▶ **TESTO DI PARTENZA**:
■ ■ ■ ■

CINA-Tibet: Oltre 100 monaci e monache espulsi dai loro monasteri. Non hanno aderito alle 5 richieste cinesi contro l’indipendenza tibetana
Una nuova repressione si sta consumando nella Contea di Biru, nella Prefettura di Nagqu, in Tibet, dove più di 100 monaci e monache sono stati espulsi dai loro monasteri e conventi, mentre sette religiosi sono stati picchiati e trattenuti per aver organizzato proteste.
Ma queste non sono le uniche drammatiche notizie pervenuteci, The Tibet Post riporta, infatti, di un convento di nuova costruzione chiuso e raso al suolo dalle autorità locali il 20 marzo 2014. I dettagli circa la sorte delle monache espulse, come i loro nomi, restano tuttora sconosciuti.
È invece certo che sulla struttura demolita, vige un fermo divieto di ricostruzione e non vi sarebbero tracce della sua esistenza nel registro delle istituzioni religiose.

■ ■ ■ ■

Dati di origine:

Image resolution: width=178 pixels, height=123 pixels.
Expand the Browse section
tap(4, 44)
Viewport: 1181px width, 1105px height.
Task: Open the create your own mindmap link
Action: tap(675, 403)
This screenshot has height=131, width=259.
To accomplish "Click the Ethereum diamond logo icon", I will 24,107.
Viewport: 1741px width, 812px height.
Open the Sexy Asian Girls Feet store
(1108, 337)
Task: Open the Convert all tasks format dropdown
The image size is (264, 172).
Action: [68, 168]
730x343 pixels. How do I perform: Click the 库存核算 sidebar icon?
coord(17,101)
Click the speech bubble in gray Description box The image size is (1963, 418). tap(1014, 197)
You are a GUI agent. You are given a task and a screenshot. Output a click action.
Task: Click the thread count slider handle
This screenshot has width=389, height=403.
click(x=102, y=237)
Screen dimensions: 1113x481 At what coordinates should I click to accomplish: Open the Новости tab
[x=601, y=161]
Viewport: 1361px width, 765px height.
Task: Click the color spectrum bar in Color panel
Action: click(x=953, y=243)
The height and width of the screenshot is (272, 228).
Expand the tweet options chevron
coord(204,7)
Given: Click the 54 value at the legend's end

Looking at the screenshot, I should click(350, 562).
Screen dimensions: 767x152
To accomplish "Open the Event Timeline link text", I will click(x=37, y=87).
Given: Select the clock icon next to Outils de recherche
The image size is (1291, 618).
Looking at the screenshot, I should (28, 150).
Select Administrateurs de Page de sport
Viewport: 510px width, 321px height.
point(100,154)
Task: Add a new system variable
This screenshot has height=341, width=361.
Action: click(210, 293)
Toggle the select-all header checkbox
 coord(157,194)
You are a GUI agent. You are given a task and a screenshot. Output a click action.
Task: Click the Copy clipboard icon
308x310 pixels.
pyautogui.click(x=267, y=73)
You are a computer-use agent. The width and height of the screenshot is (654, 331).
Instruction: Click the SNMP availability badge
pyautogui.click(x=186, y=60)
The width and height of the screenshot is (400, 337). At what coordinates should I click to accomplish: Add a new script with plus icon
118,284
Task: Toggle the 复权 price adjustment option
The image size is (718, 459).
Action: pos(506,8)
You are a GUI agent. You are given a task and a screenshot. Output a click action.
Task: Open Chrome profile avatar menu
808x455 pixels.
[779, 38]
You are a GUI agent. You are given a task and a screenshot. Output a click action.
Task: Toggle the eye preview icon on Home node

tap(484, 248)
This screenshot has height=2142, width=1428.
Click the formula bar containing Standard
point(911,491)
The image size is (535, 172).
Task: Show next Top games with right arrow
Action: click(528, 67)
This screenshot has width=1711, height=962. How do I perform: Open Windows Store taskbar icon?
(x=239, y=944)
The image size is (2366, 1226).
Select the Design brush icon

■ ■ ■ ■

▶ **CONSEGNA 1**:
Ricopia il passo del testo sul Tibet compreso tra "CINA-Tibet: Oltre 100" e "restano tuttora sconosciuti.", estremi inclusi.
▶ **CONSEGNA 2**:
Per favore, riscrivi le righe dell'elenco dall'inizio fino alla riga che contiene "I will 24,107.", compresa, sostituendo "Browse" con "Explore" e lasciando tutto il resto invariato. Riporta soltanto queste righe.

▶ **SOLUZIONE 1**:
CINA-Tibet: Oltre 100 monaci e monache espulsi dai loro monasteri. Non hanno aderito alle 5 richieste cinesi contro l’indipendenza tibetana
Una nuova repressione si sta consumando nella Contea di Biru, nella Prefettura di Nagqu, in Tibet, dove più di 100 monaci e monache sono stati espulsi dai loro monasteri e conventi, mentre sette religiosi sono stati picchiati e trattenuti per aver organizzato proteste.
Ma queste non sono le uniche drammatiche notizie pervenuteci, The Tibet Post riporta, infatti, di un convento di nuova costruzione chiuso e raso al suolo dalle autorità locali il 20 marzo 2014. I dettagli circa la sorte delle monache espulse, come i loro nomi, restano tuttora sconosciuti.

▶ **SOLUZIONE 2**:
Image resolution: width=178 pixels, height=123 pixels.
Expand the Explore section
tap(4, 44)
Viewport: 1181px width, 1105px height.
Task: Open the create your own mindmap link
Action: tap(675, 403)
This screenshot has height=131, width=259.
To accomplish "Click the Ethereum diamond logo icon", I will 24,107.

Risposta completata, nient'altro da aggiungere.